“Weddings During the Holocaust” is one of 70 ongoing online exhibits depicting the Holocaust that was conceived, organized and produced by Yad Vashem, the World Holocaust Remembrance Center, Israel’s largest Holocaust memorial and museum. Intentionally debuting on Feb. 14, 2024, it is the only retrospective illustrating couples who married during World War II, at a time when millions of Jews were killed at the hands of the German Nazis and their allies.
Natalie Mandelbaum oversaw the photographic project, her first since taking on the role of online exhibitions coordinator in the museum division last August. The weddings exhibit was six months in the making and the result of a collaborative effort between researchers, digital image organizers, and graphic designers.
“We wanted to ask the question: ‘What made people get married in those horrible years,’” said Ms. Mandelbaum, who began working at Yad Vashem in 2014 as a photography researcher in the museum division.
“The men and women who got married during the Holocaust were so brave and had such a complicated life — not a lot of people know these stories,” she said over Zoom from her home in Jerusalem. “The goal was to make them accessible to the world.”

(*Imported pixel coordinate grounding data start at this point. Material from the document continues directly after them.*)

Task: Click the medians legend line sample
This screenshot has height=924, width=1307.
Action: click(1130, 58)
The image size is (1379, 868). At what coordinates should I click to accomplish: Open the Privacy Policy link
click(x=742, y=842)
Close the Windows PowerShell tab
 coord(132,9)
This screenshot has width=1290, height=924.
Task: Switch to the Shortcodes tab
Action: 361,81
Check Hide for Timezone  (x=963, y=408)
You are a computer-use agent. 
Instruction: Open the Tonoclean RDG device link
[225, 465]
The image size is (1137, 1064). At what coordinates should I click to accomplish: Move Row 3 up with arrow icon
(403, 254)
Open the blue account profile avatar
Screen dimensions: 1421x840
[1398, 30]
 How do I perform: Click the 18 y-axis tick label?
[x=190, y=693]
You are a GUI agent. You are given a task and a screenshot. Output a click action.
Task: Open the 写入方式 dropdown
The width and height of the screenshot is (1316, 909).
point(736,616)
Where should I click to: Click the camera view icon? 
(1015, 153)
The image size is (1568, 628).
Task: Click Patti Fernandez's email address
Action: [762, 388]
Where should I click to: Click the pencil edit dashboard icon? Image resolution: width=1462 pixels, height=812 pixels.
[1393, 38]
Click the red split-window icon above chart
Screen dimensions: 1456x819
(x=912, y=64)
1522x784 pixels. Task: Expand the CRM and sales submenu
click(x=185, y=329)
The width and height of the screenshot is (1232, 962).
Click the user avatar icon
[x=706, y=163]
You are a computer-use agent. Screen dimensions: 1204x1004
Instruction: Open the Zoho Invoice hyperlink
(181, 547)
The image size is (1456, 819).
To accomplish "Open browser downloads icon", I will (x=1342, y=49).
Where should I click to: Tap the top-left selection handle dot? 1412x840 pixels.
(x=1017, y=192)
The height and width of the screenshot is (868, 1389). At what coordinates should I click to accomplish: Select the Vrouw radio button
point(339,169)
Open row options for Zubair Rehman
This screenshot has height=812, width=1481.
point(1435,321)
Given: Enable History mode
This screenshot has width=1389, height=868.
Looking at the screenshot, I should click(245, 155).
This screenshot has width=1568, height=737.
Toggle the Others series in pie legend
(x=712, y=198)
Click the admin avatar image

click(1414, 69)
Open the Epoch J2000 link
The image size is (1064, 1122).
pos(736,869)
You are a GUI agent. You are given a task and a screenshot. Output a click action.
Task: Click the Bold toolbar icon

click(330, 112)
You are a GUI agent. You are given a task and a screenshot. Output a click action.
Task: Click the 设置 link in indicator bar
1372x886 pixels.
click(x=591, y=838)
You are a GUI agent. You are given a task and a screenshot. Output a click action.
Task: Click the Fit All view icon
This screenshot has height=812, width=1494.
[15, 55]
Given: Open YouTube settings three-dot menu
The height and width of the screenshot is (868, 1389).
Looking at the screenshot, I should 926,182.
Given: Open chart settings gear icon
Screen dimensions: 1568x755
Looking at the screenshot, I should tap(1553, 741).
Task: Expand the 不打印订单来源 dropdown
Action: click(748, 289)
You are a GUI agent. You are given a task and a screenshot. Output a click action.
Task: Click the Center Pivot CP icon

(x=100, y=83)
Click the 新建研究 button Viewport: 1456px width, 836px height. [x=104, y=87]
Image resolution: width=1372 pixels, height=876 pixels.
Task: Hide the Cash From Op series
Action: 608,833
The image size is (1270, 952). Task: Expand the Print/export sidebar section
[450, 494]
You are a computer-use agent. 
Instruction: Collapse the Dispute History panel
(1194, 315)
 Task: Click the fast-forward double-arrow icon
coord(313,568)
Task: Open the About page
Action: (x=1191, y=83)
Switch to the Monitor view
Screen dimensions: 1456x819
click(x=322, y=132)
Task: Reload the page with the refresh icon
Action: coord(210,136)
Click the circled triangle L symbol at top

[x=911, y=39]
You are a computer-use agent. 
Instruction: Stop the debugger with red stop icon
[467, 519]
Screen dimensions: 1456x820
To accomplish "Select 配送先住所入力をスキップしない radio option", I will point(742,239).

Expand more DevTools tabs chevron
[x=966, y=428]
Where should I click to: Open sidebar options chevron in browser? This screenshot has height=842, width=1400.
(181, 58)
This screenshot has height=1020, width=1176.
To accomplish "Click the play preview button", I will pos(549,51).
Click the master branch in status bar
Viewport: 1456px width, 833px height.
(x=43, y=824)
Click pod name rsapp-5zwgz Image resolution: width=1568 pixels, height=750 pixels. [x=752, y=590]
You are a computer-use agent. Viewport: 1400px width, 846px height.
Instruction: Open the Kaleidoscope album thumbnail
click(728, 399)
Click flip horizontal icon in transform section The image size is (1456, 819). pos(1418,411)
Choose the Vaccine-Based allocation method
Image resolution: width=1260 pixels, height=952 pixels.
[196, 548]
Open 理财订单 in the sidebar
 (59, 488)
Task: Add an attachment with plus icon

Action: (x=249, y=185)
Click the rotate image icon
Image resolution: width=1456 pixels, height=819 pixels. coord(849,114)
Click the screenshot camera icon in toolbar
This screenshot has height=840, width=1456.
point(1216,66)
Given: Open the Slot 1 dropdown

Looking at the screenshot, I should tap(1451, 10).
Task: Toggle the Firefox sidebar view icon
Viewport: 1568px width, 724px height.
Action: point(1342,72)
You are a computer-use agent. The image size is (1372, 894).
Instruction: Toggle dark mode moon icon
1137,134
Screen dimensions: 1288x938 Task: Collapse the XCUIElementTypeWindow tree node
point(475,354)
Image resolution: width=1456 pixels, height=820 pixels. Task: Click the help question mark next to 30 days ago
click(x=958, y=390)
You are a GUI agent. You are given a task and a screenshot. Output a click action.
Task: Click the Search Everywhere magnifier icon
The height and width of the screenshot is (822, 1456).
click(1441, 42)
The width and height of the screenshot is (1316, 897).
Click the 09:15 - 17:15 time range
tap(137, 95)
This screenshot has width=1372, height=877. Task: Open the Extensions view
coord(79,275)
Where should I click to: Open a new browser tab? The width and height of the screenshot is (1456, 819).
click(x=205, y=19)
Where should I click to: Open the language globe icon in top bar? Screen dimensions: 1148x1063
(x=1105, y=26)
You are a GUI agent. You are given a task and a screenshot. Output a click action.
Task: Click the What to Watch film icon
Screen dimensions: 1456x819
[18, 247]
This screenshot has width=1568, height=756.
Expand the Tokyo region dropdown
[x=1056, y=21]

The exhibition highlights 11 couples, with 40-plus photos that explore their weddings across various landscapes and events during three specific times: Weddings under restrictive law, depicting the first days of the occupation and deportations while Jews were still in their homes; weddings in ghettos and camps, highlighting Jews who fell in love and wedded in the concentration and labor camps; and weddings after liberation, when Jews were determined to rebuild their lives and their families post-Holocaust.